The importance of social factors in the happiness of all populations, whether migrant or not, is emphasized in Chapter 6, where the happiness bulge in Latin America is found to depend on the greater warmth of family and other social relationships there, and to the greater importance that people there attach to these relationships.
The Report ends on a different tack, with a focus on three emerging health problems that threaten happiness: obesity, the opioid crisis, and depression. Although set in a global context, most of the evidence and discussion are focused on the United States, where the prevalence of all three problems has been growing faster and further than in most other countries.
Da leitura, relevo:
- In the typical country, immigrants are about as happy as people born locally. (The difference is under 0.1 point out of 10). (…) in the happiest countries immigrants are significantly less happy than locals, while the reverse is true in the least happy countries. This is because of the second finding.
- The happiness of each migrant depends not only on the happiness of locals (with a weight of roughly 0.75) but also on the level of happiness in the migrant’s country of origin (with a weight of roughly 0.25). Thus if a migrant goes (like many migrants) from a less happy to a more happy country, the migrant ends up somewhat less happy than the locals. But the reverse is true if a migrant goes from a more to a less happy country. (…) Another way of describing this result is to say that on average, a migrant gains in happiness about three-quarters of the difference in average happiness between the country of origin and the destination country.
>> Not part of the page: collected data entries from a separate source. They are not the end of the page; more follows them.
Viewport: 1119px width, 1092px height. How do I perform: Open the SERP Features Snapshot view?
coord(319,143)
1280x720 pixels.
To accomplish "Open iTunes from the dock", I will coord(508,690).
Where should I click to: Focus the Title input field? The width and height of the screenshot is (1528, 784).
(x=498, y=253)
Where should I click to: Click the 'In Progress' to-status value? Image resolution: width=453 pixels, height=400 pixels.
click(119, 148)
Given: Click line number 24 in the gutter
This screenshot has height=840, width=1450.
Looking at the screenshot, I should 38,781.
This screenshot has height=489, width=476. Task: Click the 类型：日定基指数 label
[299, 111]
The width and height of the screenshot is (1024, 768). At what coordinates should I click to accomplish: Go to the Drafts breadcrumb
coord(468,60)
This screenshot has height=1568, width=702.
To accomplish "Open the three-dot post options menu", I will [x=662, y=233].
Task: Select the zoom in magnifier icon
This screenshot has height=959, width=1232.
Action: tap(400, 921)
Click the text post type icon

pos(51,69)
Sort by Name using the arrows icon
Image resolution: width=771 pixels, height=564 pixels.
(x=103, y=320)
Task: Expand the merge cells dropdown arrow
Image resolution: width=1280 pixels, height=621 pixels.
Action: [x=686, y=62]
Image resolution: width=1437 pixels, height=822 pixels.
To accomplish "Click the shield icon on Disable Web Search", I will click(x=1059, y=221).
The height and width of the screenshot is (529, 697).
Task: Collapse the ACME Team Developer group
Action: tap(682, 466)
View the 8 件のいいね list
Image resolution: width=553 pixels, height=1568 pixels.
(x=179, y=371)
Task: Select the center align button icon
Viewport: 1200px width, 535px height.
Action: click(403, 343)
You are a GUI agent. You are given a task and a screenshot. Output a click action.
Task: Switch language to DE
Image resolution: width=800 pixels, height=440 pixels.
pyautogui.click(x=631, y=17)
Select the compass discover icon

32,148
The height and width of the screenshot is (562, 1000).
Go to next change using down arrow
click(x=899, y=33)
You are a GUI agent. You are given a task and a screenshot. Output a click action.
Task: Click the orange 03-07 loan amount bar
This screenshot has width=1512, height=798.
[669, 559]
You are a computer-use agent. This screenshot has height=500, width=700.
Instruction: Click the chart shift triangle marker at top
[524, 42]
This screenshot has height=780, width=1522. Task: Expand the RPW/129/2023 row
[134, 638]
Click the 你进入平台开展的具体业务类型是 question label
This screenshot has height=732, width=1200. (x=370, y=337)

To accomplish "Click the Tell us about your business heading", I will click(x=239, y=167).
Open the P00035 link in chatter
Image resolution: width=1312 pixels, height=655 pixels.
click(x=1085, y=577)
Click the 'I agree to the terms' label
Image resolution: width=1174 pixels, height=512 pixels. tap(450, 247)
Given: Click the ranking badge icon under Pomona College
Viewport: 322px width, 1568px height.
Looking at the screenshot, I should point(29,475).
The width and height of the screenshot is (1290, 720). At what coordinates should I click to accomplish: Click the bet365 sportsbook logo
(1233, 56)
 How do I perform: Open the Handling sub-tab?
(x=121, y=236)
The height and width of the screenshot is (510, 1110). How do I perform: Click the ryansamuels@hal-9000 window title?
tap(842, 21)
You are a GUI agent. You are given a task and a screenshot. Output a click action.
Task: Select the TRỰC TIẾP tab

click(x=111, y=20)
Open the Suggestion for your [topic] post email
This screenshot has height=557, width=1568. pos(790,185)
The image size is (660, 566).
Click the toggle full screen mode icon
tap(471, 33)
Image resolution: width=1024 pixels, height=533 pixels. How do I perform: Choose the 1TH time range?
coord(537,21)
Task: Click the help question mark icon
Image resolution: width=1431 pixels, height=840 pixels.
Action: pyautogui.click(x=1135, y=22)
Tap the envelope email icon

- 3. The happiness of immigrants also depends importantly on how accepting the locals are towards immigrants. (To measure acceptance local residents were asked whether the following were “good things” or “bad things”: having immigrants in the country, having an immigrant as a neighbour, and having an immigrant marry your close relative). In a country that was more accepting (by one standard deviation) immigrants were happier by 0.1 points (on a 0 to 10 scale).